Stored items from a collection:

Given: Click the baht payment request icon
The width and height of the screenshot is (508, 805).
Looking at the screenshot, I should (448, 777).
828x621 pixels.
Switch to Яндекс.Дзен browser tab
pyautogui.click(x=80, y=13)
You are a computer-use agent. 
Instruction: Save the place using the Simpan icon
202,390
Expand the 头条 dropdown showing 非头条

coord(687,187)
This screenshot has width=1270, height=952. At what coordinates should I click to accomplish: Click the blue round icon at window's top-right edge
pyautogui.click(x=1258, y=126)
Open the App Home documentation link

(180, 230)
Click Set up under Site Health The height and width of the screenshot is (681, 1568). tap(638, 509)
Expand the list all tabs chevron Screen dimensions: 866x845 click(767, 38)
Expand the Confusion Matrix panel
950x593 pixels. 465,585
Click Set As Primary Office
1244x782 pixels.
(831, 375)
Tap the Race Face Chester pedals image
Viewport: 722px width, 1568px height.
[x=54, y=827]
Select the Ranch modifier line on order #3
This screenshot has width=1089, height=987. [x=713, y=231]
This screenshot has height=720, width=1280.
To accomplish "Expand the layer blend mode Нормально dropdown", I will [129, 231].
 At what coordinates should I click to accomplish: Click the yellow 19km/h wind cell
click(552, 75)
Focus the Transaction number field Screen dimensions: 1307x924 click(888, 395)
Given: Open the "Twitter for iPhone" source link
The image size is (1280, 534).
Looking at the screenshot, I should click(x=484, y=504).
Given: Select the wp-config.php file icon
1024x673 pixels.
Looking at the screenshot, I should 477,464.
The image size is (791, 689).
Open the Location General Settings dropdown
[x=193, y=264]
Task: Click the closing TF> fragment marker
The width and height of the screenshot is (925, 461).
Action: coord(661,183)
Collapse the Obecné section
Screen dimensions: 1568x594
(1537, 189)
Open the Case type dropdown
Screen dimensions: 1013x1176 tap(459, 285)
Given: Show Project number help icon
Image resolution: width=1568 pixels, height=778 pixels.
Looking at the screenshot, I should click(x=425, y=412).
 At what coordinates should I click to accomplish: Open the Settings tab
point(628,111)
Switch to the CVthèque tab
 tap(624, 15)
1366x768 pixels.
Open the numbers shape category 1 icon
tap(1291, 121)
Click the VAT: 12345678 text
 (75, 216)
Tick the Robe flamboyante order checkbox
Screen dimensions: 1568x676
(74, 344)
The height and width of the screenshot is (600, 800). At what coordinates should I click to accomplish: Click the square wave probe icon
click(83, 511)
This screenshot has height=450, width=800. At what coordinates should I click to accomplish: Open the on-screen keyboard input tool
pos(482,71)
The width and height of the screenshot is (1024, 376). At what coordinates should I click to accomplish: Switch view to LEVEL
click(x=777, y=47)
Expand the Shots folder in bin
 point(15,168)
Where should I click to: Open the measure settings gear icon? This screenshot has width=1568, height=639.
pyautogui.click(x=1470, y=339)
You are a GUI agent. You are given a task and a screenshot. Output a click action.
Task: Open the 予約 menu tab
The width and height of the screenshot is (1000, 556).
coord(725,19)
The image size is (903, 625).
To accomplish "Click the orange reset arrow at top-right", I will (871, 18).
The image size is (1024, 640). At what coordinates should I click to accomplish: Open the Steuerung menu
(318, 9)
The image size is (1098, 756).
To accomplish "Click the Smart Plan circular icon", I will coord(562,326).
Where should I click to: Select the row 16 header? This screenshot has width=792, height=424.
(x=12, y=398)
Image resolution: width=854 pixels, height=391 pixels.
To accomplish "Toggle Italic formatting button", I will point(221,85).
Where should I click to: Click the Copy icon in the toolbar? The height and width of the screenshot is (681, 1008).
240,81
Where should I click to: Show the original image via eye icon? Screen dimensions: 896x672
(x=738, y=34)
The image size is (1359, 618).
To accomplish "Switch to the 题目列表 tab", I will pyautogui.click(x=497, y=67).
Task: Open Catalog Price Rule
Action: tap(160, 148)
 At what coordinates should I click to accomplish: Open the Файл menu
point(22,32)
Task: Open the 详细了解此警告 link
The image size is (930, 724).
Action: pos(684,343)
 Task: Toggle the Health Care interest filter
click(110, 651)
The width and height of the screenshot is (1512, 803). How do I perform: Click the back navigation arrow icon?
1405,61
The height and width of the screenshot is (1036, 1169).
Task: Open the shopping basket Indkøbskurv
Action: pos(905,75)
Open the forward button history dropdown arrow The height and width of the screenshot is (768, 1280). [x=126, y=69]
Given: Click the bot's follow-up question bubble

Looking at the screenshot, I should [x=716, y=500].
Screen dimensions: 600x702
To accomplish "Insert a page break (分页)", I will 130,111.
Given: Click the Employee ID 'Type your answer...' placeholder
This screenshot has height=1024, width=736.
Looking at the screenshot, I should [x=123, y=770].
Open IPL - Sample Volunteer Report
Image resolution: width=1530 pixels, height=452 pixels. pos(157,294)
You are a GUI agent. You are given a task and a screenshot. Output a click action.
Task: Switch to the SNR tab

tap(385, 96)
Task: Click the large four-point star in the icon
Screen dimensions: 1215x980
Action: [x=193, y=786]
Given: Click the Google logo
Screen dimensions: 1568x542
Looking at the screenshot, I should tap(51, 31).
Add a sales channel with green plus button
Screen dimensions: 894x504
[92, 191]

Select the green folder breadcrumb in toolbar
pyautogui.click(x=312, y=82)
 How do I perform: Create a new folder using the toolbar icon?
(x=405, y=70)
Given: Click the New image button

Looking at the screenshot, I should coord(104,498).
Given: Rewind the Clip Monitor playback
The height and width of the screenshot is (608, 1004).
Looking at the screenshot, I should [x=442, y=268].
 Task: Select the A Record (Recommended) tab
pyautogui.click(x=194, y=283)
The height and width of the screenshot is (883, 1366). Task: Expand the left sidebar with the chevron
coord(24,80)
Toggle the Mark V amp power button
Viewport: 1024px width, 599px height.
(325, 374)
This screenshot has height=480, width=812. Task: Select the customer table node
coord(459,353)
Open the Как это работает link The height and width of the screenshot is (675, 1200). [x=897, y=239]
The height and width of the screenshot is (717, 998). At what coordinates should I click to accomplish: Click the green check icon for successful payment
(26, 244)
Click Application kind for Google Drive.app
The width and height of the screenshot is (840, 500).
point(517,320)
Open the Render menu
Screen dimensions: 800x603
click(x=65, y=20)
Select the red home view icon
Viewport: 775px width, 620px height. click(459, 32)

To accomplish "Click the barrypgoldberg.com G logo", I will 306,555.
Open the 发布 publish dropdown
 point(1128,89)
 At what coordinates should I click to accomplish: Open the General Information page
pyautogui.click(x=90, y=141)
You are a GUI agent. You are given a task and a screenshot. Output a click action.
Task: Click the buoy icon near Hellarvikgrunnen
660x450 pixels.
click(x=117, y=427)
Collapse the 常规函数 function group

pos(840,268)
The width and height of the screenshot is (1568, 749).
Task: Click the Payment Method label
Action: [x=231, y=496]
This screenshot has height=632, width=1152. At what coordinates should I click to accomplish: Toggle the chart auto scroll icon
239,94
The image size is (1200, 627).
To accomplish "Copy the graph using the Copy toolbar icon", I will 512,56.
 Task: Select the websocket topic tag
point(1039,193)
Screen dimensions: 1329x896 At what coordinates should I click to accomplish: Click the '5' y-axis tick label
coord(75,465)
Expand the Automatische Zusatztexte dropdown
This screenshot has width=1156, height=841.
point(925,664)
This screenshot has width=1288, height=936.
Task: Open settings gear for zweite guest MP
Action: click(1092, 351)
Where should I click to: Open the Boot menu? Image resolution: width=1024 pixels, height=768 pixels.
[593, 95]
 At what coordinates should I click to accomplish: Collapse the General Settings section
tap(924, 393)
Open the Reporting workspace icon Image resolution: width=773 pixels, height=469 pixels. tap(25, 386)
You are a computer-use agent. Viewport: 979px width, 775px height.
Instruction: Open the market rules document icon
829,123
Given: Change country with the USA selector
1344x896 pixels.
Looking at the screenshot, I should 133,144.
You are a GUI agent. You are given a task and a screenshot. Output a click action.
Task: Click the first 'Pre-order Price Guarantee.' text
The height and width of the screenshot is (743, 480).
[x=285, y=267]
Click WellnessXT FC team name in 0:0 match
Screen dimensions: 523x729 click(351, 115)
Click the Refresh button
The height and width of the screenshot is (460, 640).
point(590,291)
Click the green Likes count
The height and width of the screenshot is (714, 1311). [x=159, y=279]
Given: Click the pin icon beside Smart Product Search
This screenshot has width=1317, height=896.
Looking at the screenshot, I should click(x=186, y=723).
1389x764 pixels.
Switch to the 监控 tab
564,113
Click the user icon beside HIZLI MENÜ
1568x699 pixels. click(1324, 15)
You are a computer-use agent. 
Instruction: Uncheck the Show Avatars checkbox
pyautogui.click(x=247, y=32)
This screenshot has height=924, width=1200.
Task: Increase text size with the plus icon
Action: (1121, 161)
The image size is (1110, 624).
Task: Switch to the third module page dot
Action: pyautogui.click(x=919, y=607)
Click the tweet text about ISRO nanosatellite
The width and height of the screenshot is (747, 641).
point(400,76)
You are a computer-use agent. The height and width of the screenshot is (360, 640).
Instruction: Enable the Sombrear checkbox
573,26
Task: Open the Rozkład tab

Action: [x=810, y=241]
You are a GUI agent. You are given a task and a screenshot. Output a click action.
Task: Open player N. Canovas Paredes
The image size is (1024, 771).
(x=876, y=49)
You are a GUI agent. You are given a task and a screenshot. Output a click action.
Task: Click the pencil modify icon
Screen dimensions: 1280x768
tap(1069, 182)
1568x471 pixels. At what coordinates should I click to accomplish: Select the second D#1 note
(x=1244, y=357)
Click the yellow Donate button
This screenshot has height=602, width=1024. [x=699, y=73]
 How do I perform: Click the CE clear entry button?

### Task details
Write out only those lines that fall between the one containing "1568x471 pixels. At" and the end of the entries, the first and last included, exactly as they read.

### Task answer
1568x471 pixels. At what coordinates should I click to accomplish: Select the second D#1 note
(x=1244, y=357)
Click the yellow Donate button
This screenshot has height=602, width=1024. [x=699, y=73]
 How do I perform: Click the CE clear entry button?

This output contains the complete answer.